◆ EXERCISE PROMPT
Filter by the string "yellow": return the lines of the material that contain it.

*** Opening of DATA TO EXAMINE ***

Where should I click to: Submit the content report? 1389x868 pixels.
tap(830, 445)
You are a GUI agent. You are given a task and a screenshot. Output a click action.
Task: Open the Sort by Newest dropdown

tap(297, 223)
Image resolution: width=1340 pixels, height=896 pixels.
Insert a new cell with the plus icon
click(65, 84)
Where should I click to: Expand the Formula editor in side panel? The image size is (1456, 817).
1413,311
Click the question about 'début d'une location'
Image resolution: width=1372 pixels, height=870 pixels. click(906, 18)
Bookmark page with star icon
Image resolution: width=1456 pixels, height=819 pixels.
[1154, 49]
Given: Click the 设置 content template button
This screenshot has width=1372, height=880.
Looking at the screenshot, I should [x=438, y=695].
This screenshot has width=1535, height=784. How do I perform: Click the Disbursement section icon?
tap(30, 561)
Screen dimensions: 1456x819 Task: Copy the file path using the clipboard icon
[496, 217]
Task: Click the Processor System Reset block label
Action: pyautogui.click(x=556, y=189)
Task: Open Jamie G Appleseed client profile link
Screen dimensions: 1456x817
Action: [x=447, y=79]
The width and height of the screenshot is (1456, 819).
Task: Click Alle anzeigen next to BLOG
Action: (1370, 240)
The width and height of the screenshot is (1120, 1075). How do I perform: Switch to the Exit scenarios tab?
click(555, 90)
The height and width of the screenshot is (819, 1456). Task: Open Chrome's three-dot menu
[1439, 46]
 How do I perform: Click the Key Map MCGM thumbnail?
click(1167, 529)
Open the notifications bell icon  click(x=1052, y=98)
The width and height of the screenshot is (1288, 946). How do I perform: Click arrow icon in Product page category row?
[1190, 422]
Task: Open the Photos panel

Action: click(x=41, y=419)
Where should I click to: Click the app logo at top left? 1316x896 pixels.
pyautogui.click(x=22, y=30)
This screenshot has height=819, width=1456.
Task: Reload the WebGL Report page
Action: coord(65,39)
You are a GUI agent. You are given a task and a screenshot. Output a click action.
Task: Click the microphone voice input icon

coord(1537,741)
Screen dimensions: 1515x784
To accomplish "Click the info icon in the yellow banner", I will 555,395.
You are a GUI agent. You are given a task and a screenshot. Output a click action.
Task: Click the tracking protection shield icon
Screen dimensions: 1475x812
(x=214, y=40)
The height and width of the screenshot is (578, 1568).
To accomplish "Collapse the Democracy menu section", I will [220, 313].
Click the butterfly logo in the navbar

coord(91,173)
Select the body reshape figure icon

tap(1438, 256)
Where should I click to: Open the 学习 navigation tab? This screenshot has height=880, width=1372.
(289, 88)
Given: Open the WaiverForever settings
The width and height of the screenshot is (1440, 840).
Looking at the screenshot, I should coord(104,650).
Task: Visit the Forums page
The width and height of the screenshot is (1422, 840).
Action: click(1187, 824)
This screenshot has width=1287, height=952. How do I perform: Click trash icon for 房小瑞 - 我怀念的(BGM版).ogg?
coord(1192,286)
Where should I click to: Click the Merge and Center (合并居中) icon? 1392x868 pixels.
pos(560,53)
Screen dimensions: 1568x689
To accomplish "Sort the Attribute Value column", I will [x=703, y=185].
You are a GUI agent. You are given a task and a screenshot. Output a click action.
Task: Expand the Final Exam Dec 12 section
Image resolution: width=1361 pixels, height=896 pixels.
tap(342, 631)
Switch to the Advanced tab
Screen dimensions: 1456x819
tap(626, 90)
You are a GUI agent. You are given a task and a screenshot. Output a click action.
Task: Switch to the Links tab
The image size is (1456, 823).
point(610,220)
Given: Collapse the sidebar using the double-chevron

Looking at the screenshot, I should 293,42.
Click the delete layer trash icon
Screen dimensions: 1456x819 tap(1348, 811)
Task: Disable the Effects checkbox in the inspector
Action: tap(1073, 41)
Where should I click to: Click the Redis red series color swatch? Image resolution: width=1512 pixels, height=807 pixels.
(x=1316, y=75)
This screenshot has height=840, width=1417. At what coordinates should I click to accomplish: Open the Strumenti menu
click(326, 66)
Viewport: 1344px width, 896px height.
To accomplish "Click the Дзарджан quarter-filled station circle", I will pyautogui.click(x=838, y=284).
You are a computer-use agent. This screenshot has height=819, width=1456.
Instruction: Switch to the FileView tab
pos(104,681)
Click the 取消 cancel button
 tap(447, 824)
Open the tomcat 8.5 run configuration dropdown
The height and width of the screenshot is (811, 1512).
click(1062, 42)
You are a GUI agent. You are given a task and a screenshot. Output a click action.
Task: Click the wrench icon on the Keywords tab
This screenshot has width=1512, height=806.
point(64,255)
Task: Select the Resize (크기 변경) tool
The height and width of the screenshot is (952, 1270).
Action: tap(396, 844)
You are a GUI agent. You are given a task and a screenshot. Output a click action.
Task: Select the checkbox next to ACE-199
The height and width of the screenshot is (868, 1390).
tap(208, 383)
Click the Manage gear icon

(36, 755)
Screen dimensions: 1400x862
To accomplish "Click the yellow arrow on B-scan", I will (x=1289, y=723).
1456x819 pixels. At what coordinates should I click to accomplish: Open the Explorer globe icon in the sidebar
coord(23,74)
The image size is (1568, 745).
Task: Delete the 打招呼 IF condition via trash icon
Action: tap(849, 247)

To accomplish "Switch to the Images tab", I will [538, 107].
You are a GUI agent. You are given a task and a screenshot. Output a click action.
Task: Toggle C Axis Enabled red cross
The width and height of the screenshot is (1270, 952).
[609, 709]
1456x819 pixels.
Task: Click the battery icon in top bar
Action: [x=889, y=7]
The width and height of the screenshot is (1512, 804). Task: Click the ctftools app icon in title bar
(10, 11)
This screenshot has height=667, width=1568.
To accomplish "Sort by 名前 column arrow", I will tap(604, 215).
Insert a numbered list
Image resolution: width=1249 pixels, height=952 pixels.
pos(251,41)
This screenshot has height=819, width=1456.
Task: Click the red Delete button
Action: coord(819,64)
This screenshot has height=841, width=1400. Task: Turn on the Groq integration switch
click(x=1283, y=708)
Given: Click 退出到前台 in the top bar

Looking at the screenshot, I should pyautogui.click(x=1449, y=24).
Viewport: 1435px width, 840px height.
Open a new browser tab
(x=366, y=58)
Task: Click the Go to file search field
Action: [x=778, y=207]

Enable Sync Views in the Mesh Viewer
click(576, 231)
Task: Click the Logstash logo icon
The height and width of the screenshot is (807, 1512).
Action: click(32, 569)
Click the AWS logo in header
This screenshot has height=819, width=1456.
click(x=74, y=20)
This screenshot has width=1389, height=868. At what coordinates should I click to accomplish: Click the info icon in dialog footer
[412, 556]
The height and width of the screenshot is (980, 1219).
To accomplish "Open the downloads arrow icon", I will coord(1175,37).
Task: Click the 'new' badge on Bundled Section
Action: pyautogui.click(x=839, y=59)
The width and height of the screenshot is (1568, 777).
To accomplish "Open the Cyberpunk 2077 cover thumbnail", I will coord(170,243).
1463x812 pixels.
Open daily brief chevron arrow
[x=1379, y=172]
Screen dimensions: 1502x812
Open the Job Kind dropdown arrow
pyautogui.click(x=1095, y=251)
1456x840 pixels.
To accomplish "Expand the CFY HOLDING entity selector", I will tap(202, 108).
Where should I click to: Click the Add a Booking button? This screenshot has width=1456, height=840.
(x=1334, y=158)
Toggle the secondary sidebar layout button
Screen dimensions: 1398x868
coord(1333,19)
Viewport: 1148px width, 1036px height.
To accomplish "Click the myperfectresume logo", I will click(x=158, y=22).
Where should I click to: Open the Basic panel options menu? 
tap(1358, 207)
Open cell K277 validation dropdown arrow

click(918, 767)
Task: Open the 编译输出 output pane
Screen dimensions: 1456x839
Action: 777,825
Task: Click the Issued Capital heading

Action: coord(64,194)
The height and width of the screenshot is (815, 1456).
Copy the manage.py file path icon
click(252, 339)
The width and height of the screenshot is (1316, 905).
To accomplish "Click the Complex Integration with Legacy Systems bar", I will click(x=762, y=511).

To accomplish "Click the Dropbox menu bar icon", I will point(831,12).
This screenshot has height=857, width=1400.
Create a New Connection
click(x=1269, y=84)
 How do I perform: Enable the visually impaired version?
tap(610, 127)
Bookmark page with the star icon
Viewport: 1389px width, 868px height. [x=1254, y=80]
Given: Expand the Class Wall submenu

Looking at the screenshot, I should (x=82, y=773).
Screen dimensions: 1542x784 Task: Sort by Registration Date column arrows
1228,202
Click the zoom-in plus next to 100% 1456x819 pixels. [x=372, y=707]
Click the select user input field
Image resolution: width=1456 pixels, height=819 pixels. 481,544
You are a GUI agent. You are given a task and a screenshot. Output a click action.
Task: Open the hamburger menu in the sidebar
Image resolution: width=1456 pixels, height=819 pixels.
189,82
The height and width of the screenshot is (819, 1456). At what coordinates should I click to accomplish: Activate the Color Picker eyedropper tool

*** Close of DATA TO EXAMINE ***

◆ WORKED SOLUTION
To accomplish "Click the info icon in the yellow banner", I will 555,395.
To accomplish "Click the yellow arrow on B-scan", I will (x=1289, y=723).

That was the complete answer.